The loss meant the Cowboys will not finish with a winning record for the first time in 16 fall seasons. At 3-6, 2-4 in the Southland Conference, McNeese will have a losing record in back-to-back seasons for the first time since 1989-90, if you include the 3-4 spring campaign.

“It is disappointing,” said Wilson, who during the week stressed the importance of finishing the season strong. “We were not able to overcome our mistakes.”

Thirteen McNeese penalties for 179 yards was also too much to overcome. Nicholls (5-4, 4-2) was flagged three times for 25 yards.

“It’s concerning,” Wilson said of the flag differential. “Not being able to get off the field when it appeared we had stops is tough. If we are at fault that is what we need to fix.”

Not all penalties were questionable. During the decisive final drive for the Colonels, McNeese was tagged four times for 40 yards, all leading to first downs.

Two were pass interference calls, one was a face mask and then there was the killer on fourth down when the Cowboys were nailed for having two players wearing the jersey No. 1 on the field at the same time.

Instead of getting the ball back for a possible tying drive, the Colonels kept, and later got, a 26-yard field goal from Gavin Lasseigne with 50 seconds remaining to clinch it.

“That was discouraging,” said Cowboys quarterback Cody Orgeron. “We have a chance to get the ball and tie it but instead have to watch the clock get eaten up.”

Nicholls held the ball for 8:11 on that drive.

“We had safe punt on and had the wrong guy playing deep,” Wilson explained.

That drive began when Carlos Williams fumbled at the Nicholls 36 with the Cowboys down 21-14. It was the lone McNeese turnover.

The Cowboys didn’t capitalize on three turnovers they got in the first half.

“Squandered opportunities,” Orgeron called them. “We got to be able to capitalize on those.”

Orgeron finished 16 of 25 for 164 yards, including a 1-yard touchdown pass to Mason Pierce that tied the score late in the third quarter at 14. He also ran for 80 yards on 16 carries.

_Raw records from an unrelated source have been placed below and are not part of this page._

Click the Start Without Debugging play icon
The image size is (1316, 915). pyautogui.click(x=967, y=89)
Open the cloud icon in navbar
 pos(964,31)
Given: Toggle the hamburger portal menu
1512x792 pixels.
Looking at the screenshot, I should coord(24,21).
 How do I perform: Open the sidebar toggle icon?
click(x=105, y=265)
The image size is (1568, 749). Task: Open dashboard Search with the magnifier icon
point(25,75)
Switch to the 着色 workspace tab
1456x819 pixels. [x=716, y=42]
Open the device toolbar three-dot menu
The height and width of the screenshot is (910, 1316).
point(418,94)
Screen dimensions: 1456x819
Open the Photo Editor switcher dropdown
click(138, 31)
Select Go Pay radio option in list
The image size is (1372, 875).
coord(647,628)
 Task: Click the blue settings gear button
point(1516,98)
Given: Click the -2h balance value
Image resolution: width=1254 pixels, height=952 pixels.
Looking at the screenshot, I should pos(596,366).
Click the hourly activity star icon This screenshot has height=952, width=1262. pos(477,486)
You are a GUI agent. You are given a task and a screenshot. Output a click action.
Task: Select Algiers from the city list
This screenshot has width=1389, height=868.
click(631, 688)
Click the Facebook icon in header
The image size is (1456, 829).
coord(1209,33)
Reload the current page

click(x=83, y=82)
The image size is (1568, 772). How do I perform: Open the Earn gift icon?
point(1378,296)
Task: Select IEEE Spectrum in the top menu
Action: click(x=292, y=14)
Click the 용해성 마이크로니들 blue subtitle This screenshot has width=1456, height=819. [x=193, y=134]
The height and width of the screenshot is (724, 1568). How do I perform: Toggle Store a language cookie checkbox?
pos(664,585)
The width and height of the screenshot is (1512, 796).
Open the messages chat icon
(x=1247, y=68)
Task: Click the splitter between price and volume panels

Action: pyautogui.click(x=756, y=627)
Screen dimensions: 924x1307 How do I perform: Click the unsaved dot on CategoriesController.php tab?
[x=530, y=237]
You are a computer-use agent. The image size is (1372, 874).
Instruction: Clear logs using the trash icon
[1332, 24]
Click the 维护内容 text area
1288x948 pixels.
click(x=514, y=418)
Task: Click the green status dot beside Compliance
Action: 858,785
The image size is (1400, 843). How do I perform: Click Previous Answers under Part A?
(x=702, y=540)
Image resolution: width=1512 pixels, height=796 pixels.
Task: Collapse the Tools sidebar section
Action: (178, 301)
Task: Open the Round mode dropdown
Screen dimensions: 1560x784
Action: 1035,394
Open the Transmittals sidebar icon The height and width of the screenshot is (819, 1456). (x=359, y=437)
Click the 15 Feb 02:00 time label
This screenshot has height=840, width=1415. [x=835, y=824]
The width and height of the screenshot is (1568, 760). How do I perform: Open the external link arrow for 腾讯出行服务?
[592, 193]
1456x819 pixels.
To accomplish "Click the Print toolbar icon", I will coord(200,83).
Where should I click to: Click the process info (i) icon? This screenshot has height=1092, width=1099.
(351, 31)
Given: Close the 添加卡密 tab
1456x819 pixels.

His 244 yards of total offense lifted him to third all-time on the McNeese list with 7,461. But he came up a yard short on fourth-and-2 from the Nicholls 7 earlier in the third. The Cowboys turned the ball over on downs when the snap from center was low and to the right. Orgeron picked up up but could only scramble for a yard.

“All our wounds are self-inflicted,” Orgeron said. “Lack of execution.”

McNeese took the lead on Deonta McMahon’s 1-yard touchdown run with 6:10 left in the first quarter.

The Colonels rallied behind Kohen Granier, who replaced LSU transfer Lindsey Scott in the second quarter and went 8 of 14 for 152 yards on a score. Scott appeared to be out with an injury.

Guggenheim ran for 125 yards and two scores as the backup tailback. Guggenheim scored on a 3-yard run with 1:18 left in the first half to tie the score, and gave the Colonels a 21-14 lead 3 minutes into the fourth quarter on a 1-yard run. Sandwiched between was a 14-yard TD grab by K.J. Franklin from Grainer.

“We got to get better,” Orgeron said.

With two games left, time is running out.